There is nothing geographical about opening hours either, but users
see great value in it, and thus we map it. Compared to the
competition, OSM has the huge advantage of being extensible and being
usable offline. It adds value if we can navigate using a
self-contained database (think contact information). This does not
mean that OpenStreetMap should contain every single piece of
information in the world - we can link to Wikipedia/Wikidata for that.
However, if it sounds reasonable to visualize or search for a location
based on given criteria for a reasonable percentage of users, it
deserves to be mapped. Given such map extracts, business owners can
make decisions to open new venues or change practices at different
localities, tourists can use a reliable, unbiased guide to aid their
trip and stops, open minded locals or those skipping a train can
quickly get informed about new or interesting places to try.

And there's extensibility - the competition only maps for a subset of
highly profitable groups, like western automobile drivers with given
habits, while we can map for everyone. If there exists demand for a
given reasonable map use, we can cover it. Despite only appealing to a
niche, many are mapping using simple 3D tags, because they can.

Also, OSM is all about the community - if a given property has the
potential to increase community engagement, it should be especially
promoted in order to help grow the community itself.

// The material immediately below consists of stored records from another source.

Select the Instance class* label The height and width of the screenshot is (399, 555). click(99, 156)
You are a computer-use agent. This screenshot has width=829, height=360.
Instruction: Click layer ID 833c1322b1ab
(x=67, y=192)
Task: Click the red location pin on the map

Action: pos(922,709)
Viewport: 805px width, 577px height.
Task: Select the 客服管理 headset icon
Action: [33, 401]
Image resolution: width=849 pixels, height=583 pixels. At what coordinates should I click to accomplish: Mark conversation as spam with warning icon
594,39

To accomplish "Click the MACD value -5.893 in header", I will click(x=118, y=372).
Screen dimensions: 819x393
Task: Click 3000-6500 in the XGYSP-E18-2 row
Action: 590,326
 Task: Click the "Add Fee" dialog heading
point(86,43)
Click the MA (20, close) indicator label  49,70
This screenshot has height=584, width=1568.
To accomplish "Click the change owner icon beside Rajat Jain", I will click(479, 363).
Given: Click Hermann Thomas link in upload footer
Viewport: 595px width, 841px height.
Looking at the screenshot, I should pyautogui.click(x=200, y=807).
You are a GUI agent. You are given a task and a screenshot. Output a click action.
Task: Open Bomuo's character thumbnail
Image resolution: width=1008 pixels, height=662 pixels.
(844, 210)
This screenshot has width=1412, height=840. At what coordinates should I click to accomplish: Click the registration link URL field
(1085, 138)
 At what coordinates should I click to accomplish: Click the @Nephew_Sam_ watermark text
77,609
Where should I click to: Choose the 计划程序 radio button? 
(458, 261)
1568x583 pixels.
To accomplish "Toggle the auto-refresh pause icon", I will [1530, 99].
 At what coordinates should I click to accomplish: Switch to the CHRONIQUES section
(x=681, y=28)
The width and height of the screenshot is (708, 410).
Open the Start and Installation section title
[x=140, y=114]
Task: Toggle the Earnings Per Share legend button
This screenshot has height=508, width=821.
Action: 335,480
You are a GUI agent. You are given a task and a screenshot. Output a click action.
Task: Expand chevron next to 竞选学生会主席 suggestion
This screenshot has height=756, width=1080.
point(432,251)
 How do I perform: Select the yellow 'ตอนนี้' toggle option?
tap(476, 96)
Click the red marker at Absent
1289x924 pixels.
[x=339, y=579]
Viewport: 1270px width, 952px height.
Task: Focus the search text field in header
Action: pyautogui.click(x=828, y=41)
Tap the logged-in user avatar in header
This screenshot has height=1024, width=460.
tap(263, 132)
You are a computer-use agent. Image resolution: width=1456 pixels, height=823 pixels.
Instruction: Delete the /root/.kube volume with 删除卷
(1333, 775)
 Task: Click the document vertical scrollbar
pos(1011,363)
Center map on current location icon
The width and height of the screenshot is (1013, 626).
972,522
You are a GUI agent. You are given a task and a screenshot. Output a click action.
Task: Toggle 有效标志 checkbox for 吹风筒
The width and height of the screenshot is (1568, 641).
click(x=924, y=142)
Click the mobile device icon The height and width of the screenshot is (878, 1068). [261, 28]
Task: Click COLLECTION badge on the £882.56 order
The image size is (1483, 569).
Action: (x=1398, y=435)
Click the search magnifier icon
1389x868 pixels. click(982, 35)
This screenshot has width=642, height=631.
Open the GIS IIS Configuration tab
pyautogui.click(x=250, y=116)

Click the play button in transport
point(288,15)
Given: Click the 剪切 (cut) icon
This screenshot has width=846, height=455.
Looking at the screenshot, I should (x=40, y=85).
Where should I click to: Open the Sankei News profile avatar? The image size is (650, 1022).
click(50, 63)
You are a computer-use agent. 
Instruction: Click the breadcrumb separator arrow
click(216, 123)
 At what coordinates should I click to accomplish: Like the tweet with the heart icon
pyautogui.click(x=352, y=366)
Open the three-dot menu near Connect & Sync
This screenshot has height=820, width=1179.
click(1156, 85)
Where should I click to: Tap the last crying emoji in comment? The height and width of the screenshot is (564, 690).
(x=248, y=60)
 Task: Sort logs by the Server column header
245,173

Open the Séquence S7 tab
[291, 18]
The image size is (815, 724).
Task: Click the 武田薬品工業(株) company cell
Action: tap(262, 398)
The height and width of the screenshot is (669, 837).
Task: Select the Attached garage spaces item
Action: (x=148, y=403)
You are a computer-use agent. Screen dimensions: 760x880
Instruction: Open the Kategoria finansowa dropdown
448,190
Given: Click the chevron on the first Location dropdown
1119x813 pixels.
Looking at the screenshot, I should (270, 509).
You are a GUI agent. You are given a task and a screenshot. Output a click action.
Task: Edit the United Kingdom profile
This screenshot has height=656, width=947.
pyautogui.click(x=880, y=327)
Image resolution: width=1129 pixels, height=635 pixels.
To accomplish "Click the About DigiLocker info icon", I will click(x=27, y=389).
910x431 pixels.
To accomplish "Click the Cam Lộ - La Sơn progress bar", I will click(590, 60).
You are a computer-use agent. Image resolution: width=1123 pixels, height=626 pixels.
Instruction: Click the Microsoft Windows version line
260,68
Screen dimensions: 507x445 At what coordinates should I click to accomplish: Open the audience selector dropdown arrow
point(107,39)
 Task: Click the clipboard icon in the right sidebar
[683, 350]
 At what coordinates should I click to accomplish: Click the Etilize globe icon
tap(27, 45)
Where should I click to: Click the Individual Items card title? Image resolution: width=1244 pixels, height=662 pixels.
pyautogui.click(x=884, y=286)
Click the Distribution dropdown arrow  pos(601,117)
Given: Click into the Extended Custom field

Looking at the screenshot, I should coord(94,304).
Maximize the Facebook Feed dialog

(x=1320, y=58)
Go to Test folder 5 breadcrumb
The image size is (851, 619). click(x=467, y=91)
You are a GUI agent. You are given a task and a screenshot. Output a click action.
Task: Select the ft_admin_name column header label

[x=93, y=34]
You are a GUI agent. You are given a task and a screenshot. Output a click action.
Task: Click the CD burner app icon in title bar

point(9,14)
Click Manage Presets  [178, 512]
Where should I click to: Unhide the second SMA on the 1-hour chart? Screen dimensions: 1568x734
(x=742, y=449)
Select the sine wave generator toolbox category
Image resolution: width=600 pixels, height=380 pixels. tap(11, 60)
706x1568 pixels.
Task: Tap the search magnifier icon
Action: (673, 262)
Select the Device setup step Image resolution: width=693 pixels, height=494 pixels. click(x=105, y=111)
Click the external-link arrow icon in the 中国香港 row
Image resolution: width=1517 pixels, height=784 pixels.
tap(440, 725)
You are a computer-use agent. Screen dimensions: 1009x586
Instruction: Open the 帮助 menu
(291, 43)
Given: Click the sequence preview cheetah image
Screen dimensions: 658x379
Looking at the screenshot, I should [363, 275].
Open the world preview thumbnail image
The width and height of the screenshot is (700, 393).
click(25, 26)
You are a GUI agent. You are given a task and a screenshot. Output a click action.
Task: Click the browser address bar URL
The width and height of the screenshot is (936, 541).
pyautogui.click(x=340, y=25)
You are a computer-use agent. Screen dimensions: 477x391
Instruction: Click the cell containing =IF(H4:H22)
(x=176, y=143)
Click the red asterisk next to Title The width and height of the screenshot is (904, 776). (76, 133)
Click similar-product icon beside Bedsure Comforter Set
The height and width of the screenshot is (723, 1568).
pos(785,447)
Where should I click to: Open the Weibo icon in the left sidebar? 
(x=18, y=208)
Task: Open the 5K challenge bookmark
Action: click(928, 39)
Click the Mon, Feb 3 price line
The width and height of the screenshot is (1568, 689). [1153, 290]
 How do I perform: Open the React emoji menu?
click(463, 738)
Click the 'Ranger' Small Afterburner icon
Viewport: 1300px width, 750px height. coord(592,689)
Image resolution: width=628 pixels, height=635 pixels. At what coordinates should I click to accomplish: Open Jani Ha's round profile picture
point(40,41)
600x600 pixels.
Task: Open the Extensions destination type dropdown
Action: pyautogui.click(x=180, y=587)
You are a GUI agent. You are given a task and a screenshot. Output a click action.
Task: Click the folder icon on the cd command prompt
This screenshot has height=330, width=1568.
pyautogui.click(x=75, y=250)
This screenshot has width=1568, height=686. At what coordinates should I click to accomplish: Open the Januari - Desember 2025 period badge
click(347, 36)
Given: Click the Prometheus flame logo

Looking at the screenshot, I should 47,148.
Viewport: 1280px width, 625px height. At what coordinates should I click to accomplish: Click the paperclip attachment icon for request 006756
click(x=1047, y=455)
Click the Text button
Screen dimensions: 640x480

For example,
mapping those who welcome freeloaders is a win-win-win situation: the
amenities can see more traffic, passer-by can reduce their thirst and
mapping and actualizing of the amenities themselves can happen by yet
another group of volunteers.

> I am strongly against tagging the business practice how often a _paid_ glass of
> beverage is being refilled
>

Could you please clarify what policy this would violate that makes you
disapprove?

> It does not need much language either, handing the bottle and
> and a friendly look are usually self-explanatory and sufficient.
> I would support tagging the free tap-water refilling campaign as it is apparently a litter-avoiding
> idea and presumably ground-verifiable
>

The owncup=* campaign sounds like an idea to combat waste as well.
However, if a shop is part of both owncup & water-refill campaigns at
the same time, handing over your bottle may result in unwanted
consequences like getting beer in it!

So you vote for the possibility that no extra tag/description should
be added along `drinking_water=yes` (instead of =ask/on_demand) to
indicate that staff is handing out water on request and not a vending
machine/tap?

> (by some sticker or so at the door?).
>

It is definitely verifiable as all of these venues have staff that was
instructed by management to serve water to all, so asking any of them
should yield a unified answer. Some of the dozens of campaigns listed
have printable stickers, but note that they should all be different.

The best visibility for both venues and people should be via OSM
itself. However, if we do not highlight these via specific tags, this
visibility may be impaired. Renderers could be enhanced to highlight
various tag combinations, like drinking_water on bars, restaurants,
etc., though that is not ideal. Verification could also be made more
difficult, because if I see drinking_water=yes on a pub, I need to
first start looking for a vending machine/fountain/tap, if not found,
ask for an accessible vending machine/fountain/tap from staff, if they
don't know anything about those, then I ask whether they could
manually refill my container. This sounds a bit more awkward than
ideal.

> As a side note, I am surprised it needs such a campaign. I was never refused a filling of my water
> bottle, in various countries. Not in a pub while hiking, nor in an airport cafe (behind security
> where carrying water is not allowed).
> tom
>

Although nobody would deny you a glass of water on a hot summer day if
you were dangerously dehydrated, not every restaurant would like to
degrade their atmosphere to a pass-through house by lines of
freeloaders if they are situated at a busy location. Those who
volunteer to join such a campaign anticipate this traffic and educate
their staff to welcome all passer-by as a matter of business.